There is prior precedent for investigating state agencies in response to complaints about discrimination. A prominent recent example was a dispute between HHS OCR and California. In 2020, OCR issued a notice of violation to California, asserting that a state law requiring health insurance plans to cover abortion violated federal conscience protections. OCR later moved to disallow $800 million annually in California Medicaid funds, an action that now-Secretary of HHS (then-Attorney General of California) Becerra defended against. You can see other examples of action against state agencies, albeit under different laws, in recent resolution agreements in Alabama, Pennsylvania, and Oregon.

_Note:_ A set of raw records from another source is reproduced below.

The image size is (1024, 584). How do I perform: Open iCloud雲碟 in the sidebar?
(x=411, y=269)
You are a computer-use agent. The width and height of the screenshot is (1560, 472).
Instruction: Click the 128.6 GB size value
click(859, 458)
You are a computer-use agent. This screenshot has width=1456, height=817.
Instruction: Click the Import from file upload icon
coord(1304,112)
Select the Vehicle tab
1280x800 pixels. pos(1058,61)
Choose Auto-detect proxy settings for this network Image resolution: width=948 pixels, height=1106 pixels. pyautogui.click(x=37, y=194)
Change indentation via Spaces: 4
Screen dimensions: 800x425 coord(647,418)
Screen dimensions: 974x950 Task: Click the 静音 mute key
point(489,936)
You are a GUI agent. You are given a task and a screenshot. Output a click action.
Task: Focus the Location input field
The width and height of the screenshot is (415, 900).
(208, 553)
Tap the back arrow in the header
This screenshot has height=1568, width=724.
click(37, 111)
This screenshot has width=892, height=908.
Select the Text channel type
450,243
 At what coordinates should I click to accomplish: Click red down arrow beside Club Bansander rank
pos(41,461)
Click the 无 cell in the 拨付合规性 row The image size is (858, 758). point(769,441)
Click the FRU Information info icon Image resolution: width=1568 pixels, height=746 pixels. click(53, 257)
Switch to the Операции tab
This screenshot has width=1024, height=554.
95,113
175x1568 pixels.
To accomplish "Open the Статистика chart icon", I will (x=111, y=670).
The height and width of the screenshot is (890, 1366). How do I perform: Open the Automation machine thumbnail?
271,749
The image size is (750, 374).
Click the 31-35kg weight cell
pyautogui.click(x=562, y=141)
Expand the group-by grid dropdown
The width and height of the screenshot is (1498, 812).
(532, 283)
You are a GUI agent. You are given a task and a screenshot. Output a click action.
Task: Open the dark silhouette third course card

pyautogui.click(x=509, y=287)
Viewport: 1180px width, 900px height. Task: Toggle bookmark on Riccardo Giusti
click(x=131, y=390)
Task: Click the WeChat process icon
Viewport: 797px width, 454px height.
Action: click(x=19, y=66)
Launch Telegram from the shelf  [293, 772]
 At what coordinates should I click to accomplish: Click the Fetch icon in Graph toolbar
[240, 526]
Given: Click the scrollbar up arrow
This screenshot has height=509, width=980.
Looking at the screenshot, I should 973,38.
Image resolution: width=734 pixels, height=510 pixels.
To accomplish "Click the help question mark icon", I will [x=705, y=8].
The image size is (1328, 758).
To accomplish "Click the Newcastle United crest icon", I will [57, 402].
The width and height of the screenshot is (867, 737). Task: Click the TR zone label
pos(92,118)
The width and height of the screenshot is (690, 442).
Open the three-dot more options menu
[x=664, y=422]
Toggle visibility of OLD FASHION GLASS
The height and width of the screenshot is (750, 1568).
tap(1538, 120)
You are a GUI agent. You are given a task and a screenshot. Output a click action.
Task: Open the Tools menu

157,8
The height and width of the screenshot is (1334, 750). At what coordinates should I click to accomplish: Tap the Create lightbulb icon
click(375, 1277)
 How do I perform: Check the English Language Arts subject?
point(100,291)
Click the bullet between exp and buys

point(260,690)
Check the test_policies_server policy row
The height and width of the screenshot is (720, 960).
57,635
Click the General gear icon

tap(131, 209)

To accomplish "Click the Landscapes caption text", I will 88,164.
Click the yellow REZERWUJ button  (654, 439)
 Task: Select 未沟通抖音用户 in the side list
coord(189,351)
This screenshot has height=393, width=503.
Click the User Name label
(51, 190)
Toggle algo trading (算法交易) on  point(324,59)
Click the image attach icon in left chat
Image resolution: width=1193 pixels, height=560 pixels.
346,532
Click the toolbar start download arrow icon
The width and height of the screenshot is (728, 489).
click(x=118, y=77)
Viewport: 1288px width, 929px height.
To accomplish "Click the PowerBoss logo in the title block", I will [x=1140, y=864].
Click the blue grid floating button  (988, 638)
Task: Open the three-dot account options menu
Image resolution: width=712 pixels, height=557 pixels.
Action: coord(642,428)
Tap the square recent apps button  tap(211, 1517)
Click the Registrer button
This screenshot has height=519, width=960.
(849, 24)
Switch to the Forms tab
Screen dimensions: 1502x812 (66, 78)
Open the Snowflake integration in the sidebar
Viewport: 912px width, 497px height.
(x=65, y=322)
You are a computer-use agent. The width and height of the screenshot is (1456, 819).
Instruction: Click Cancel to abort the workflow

The Biden administration may also have other options at its disposal to protect transgender youth, although it is not clear what would be the most effective. Among other options, the Administration for Children and Families could open a compliance review for DFPS. That could lead to an improvement plan and potentially financial penalties. The Department of Justice could try to sue Texas, as the agency recently did over S.B. 8; alternatively, the department could at least file a “statement of interest” in the pending litigation, as it has done in other litigation on gender-affirming care for young people, such as the lawsuit over Arkansas’ legislative ban on gender-affirming care for minors.